I often run around the campus of the University College of Dublin in the mornings before my working day starts. I also run in Phoenix Park, one of the largest city parks in Europe. It’s here that I practised for my biggest challenge so far as a runner, to participate and complete the Dublin Marathon last October.

The marathon was a big personal achievement. With that done now, my next goal is to be able to run 5km under the 20-minute mark.

The biggest expense I ever had with running was to invest $110 in a pair of running shoes which I used in the marathon.
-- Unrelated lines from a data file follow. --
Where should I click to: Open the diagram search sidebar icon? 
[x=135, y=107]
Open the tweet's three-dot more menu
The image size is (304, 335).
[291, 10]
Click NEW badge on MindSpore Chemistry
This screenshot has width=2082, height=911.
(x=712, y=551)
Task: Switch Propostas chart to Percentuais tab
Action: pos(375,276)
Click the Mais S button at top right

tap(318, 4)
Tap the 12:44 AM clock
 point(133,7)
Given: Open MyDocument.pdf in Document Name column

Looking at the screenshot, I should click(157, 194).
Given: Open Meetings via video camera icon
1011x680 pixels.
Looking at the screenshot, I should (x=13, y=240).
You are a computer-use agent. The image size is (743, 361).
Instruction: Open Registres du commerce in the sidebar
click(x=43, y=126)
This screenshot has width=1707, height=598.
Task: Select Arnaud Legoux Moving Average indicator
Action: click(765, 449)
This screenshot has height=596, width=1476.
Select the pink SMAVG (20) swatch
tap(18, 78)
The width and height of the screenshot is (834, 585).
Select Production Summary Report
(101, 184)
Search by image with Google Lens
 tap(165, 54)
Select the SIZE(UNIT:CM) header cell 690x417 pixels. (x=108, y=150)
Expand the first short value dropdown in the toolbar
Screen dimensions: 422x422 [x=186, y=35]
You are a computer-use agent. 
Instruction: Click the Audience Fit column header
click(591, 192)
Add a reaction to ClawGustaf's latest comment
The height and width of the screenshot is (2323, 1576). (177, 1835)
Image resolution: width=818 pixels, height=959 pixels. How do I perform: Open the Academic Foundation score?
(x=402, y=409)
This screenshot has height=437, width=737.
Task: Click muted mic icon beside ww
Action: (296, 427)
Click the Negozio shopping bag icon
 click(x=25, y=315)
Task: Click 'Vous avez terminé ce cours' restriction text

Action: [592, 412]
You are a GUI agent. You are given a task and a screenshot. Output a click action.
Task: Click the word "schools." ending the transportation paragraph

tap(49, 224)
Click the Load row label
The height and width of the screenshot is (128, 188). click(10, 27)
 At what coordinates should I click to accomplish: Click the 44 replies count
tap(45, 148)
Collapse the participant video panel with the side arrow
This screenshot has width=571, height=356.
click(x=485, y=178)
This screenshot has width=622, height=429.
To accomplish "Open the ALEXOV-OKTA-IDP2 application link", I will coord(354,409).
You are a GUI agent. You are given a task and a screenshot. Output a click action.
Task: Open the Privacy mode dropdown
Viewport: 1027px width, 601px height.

There are no excuses not to run. Everyone has a pair of old shorts, T-shirt and trainers somewhere at home.


The evening run is relaxing, running along the quiet and long stretch of coffee plantations near where I reside is an experience that is out of this world [Alex Kamweru]

Name: Mukami Gitonga
Age: 32
Occupation: works in finance
Lives in: Nairobi, Kenya

I run … to shed weight, a lot of weight gained after my daughter’s birth.

I have been running since I was 10. I run for an hour each day, mostly evenings after work, approximately 7-8 hrs each week.

My biggest financial expense is the running kit, especially getting the right running shoes which wear out too fast. I participated in the Standard Chartered marathon in Nairobi which is 21km – that remains my most challenging race.

I find the evening run relaxing – running along the quiet and long stretch of coffee plantations near where I reside is an experience that is out of this world.

I run for fun and to keep fit. At the moment I’m running for one main purpose, which is to shed weight, a lot of weight gained after my daughter’s birth. With consistent running, I know I’ll get my sporty body back.